[[ Materials provided open ]]
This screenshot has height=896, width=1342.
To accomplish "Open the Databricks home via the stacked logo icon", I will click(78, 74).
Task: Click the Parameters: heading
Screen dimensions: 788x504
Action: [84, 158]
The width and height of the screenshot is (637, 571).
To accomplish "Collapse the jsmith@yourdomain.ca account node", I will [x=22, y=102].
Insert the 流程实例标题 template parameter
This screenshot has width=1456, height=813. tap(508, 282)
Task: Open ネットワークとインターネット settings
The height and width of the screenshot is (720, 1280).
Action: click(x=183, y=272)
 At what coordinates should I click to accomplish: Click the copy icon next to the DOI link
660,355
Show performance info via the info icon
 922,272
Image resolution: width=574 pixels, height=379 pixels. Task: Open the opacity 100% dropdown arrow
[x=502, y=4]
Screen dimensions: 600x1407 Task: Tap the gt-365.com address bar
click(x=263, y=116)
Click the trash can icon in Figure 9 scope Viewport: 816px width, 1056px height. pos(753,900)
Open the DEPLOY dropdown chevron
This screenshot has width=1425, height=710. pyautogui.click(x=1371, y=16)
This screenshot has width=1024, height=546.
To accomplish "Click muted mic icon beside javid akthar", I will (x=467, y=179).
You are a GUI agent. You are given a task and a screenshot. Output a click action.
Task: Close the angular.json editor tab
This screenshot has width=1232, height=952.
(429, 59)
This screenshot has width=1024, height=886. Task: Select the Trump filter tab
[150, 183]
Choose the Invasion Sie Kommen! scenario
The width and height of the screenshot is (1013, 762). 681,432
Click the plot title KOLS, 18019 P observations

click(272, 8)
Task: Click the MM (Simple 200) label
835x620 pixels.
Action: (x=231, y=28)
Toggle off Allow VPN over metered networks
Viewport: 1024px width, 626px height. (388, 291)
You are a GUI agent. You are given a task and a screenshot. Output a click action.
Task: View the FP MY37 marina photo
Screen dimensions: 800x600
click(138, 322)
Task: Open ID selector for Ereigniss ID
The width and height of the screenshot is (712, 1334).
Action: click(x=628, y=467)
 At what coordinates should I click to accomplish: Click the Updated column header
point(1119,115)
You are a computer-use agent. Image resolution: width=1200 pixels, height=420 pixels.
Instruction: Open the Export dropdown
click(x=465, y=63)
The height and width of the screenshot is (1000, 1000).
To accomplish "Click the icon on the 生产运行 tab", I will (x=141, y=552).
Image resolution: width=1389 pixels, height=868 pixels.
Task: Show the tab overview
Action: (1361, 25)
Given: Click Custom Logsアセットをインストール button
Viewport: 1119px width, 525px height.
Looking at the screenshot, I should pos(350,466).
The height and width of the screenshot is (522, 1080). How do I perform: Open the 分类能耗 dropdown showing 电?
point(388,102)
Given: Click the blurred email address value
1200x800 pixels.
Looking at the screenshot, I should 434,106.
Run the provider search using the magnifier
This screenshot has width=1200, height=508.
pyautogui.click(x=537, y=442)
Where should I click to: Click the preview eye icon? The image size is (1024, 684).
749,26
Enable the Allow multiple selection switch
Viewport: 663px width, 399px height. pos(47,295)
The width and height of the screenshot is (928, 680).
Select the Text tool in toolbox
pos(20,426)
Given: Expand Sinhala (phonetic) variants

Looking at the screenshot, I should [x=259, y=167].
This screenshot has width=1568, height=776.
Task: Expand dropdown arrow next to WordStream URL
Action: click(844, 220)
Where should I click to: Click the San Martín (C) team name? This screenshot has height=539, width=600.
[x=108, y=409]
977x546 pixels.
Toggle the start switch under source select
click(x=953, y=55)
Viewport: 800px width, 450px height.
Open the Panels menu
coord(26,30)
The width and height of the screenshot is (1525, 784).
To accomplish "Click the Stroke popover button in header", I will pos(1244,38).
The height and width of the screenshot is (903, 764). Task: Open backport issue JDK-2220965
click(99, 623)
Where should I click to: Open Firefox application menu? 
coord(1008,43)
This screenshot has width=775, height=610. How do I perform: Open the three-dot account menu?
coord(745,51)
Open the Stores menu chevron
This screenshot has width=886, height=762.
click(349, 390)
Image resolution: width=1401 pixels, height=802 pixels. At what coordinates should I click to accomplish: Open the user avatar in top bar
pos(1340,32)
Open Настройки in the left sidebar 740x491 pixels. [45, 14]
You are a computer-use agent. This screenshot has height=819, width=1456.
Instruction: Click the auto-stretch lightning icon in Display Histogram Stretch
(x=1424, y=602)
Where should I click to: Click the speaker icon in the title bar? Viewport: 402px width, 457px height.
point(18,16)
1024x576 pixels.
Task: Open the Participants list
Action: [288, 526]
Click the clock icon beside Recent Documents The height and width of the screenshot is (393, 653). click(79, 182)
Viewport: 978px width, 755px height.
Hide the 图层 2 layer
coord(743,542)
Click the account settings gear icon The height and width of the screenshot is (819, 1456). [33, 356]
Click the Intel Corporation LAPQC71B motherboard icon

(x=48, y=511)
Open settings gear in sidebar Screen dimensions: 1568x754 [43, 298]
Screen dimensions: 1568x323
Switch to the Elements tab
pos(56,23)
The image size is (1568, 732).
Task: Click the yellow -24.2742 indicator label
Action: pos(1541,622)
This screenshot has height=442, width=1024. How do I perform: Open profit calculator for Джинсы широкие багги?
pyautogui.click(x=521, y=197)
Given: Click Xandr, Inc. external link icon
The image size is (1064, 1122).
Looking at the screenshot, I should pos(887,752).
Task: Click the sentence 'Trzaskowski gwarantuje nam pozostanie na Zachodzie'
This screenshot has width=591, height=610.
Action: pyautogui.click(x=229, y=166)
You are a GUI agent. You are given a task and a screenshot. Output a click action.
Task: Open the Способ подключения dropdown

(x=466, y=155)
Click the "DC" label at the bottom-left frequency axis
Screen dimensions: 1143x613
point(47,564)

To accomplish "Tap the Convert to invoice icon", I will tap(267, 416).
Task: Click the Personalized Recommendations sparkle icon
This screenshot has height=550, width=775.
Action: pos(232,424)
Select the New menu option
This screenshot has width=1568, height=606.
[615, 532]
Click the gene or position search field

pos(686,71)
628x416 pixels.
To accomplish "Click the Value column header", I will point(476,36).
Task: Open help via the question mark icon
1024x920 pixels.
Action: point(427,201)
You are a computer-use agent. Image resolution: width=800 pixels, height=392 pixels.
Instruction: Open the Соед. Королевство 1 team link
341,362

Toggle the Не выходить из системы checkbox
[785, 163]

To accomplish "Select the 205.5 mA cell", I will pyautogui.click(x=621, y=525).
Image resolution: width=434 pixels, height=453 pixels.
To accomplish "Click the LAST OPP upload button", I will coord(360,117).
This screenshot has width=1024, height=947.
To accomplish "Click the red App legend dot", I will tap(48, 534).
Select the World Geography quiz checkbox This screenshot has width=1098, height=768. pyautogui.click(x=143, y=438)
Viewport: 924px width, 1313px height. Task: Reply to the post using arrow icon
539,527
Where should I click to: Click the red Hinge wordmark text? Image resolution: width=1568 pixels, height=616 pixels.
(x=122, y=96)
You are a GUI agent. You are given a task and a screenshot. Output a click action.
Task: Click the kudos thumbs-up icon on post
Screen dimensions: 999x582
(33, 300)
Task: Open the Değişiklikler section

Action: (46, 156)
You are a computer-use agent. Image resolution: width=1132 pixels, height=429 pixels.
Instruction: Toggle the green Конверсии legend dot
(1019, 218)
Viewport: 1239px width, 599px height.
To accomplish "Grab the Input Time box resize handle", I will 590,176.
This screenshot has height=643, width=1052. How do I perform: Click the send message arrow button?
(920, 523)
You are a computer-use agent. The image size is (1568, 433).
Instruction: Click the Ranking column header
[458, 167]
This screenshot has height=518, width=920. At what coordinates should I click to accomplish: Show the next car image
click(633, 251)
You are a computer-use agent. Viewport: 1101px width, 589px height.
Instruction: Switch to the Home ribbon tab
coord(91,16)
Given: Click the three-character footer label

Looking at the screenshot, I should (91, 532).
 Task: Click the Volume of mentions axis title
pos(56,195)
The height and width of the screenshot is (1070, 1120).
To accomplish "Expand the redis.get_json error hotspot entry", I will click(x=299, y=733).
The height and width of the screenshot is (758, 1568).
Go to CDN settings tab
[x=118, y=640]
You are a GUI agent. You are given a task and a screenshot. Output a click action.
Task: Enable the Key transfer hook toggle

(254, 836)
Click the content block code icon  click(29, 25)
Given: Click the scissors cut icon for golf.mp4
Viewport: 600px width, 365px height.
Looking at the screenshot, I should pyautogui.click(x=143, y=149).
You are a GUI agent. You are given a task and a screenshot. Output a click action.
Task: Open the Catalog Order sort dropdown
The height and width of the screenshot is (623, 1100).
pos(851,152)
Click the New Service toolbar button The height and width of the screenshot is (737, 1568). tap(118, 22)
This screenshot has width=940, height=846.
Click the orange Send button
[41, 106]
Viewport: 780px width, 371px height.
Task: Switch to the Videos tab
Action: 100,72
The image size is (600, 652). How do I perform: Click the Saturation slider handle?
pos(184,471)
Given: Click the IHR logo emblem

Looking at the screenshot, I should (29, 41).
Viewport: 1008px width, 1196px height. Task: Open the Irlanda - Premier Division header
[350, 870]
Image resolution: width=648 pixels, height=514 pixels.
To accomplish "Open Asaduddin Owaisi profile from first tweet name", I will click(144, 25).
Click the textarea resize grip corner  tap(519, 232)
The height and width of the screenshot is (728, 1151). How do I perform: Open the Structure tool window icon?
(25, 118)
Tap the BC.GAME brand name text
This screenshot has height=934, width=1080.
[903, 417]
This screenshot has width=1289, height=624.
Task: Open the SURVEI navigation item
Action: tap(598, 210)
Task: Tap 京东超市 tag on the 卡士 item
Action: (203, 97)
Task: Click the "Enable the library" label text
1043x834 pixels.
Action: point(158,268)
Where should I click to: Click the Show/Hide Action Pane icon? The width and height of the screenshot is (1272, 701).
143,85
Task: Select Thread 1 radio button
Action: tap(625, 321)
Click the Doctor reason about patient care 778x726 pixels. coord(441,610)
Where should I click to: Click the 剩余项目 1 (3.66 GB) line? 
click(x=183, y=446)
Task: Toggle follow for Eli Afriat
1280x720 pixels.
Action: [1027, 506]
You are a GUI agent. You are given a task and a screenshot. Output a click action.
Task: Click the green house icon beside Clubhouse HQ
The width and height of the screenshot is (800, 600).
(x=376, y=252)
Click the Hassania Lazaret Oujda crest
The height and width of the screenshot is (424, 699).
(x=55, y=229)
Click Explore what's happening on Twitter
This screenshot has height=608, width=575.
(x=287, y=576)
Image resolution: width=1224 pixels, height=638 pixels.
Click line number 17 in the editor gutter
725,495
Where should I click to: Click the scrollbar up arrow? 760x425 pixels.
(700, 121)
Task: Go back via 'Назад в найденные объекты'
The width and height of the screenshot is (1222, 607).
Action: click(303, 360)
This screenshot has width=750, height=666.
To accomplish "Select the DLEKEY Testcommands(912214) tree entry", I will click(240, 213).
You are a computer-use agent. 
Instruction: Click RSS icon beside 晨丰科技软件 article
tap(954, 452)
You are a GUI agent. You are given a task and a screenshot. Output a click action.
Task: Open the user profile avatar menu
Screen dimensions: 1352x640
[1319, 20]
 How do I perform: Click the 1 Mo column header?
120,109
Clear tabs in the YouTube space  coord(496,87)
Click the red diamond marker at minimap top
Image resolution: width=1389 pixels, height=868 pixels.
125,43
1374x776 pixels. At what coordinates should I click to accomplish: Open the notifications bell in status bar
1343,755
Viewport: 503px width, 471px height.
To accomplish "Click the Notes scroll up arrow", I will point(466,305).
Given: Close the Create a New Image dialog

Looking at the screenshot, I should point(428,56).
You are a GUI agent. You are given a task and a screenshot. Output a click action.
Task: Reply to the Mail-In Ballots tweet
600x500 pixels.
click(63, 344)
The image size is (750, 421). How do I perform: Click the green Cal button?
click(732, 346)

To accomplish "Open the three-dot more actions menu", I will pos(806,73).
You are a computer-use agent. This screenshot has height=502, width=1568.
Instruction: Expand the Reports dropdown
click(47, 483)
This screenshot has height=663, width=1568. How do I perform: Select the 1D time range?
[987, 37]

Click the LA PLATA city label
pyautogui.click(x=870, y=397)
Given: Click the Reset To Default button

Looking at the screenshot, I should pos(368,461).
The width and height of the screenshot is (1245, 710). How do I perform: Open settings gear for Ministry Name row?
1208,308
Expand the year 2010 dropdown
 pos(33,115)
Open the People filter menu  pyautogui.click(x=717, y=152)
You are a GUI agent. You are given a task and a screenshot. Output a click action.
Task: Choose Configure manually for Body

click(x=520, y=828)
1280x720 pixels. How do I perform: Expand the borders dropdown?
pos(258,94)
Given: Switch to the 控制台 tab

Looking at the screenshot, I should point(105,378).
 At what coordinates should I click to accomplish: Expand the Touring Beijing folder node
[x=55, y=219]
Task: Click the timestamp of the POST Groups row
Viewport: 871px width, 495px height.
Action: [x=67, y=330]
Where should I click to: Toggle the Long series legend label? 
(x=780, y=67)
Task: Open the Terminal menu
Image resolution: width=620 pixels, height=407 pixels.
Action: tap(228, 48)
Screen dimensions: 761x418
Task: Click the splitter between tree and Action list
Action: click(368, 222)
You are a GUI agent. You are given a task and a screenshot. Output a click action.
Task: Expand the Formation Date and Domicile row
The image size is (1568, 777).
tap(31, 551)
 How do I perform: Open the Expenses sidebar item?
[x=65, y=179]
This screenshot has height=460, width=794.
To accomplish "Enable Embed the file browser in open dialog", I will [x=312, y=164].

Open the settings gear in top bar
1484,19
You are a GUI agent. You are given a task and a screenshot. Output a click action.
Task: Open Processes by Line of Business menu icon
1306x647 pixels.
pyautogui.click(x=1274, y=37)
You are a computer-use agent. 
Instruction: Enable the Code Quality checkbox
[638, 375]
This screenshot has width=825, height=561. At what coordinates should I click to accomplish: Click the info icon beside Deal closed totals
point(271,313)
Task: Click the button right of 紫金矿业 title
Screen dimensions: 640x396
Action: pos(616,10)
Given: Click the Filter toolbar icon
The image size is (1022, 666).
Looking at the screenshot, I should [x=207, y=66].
[[ Materials provided closed ]]
# Problem to solve:
The word to look for is "entry"; copy out every line of the entries that holds it.

# Solution below:
To accomplish "Expand the redis.get_json error hotspot entry", I will click(x=299, y=733).
To accomplish "Select the DLEKEY Testcommands(912214) tree entry", I will click(240, 213).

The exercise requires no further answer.